Deux questions ont été à l'origine de l'enquête qui a abouti à la rédaction de "l'étoile jaune et le croissant". D'abord, pourquoi, parmi les 23000 Justes parmi les Nations, ne trouve-t-on qu'une soixantaine de musulmans, et aucun, originaire de France, du Maghreb ou du monde arabe ? Ensuite, quel a été le rôle de la Grande Mosquée de Paris sous l'Occupation et le recteur de l'époque a-t-il, comme on l'entend parfois, permis à certains juifs d'échapper aux rafles et à la déportation ?
De prime abord, le lecteur que je suis se dit : quel excellent sujet, on va en apprendre énormément et surtout, on va prendre une leçon de tolérance... Mais, voilà, je ne sais pas si Mohammed Aïssaoui pensait comme moi au moment de se lancer à corps perdu dans cette enquête, mais force est de reconnaître que rien ne s'est vraiment passé comme prévu...
Il y a, en premier lieu, évidemment, la difficulté du temps qui passe.
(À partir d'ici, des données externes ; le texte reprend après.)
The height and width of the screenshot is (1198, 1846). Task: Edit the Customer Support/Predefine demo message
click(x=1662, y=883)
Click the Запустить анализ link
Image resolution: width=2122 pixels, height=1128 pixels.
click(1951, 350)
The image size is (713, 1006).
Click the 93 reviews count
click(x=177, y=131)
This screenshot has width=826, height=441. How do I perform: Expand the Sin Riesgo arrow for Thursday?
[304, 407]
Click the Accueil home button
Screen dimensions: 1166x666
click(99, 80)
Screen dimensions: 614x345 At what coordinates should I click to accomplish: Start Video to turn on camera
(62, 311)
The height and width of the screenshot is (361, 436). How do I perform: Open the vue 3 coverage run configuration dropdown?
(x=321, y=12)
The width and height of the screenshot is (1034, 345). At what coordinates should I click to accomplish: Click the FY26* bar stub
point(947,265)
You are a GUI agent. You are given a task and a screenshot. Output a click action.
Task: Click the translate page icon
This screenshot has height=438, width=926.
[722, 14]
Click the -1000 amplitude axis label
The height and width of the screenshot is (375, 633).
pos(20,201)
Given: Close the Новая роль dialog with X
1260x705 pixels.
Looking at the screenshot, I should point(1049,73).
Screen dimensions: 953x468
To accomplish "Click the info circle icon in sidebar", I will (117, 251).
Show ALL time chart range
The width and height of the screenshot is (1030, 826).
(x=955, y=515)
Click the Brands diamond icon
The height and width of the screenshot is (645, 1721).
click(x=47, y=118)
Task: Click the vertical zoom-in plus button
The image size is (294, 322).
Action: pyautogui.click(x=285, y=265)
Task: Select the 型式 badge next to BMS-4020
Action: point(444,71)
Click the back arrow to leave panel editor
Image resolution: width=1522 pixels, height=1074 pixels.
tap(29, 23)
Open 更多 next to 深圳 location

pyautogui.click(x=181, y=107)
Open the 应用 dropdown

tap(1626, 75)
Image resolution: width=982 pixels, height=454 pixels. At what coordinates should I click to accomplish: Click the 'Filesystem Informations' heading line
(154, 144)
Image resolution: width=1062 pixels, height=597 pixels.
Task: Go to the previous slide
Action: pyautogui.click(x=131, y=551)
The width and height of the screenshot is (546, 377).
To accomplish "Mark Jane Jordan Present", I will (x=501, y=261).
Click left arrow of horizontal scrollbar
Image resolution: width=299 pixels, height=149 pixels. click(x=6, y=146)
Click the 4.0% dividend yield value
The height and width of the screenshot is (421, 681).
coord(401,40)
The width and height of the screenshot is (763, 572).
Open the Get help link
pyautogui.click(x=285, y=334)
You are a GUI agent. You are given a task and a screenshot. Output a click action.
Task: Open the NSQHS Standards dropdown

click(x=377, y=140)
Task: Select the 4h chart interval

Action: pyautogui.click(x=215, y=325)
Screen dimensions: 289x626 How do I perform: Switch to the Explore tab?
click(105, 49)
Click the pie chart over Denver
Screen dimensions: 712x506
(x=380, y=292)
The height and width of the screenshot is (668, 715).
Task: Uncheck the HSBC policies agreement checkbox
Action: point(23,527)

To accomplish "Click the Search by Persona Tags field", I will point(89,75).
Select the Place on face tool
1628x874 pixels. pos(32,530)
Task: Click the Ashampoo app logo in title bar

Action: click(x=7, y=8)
Les témoins directs sont de moins en moins nombreux et n'ont pas forcément choisi de se confier à leurs descendants. Alors, rabattons-nous sur les archives, les témoignages écrits, des documents divers et variés... Là encore, le bât blesse, parfois de façon très surprenante...
Dans un pays à la tradition bureaucratique aussi profondément ancrée, comment expliquer qu'on trouve si peu de choses sur la question ? Et, allons plus loin, est-ce imaginable que la Mosquée de Paris ne dispose d'absolument aucun service d'archives digne de ce nom, par lequel on puisse reconstituer, au moins partiellement, les événements qui se seraient déroulés dans ce lieu ?
Attention, il ne s'agit pas d'attaquer tel ou tel, mais bel et bien de constater qu'on ne sent pas, sur la question, un empressement à évoquer la période... Dalil Boubakeur, actuel recteur et personnage pourtant au combien respectable, semble lui-même accorder assez peu de crédit à l'idée d'une filière permettant aux Juifs de fuir via la Grande Mosquée de Paris...
Idem du côté des responsables du Mémorial de Yad Vashem. Si l'on comprend bien leur volonté de s'appuyer sur des données vérifiables, vérifiées, recoupées au terme d'une longue enquête, et donc, leur difficulté, faute d'archive, à aborder la question de la Mosquée de Paris, on comprend mal, par exemple, que Mohammed V ne fasse pas encore partie des Justes, alors que son action envers la communauté juive au Maroc, en particulier lorsqu'il refusa la mise en place des lois antisémites promulguées par le régime de Vichy, est de notoriété publique...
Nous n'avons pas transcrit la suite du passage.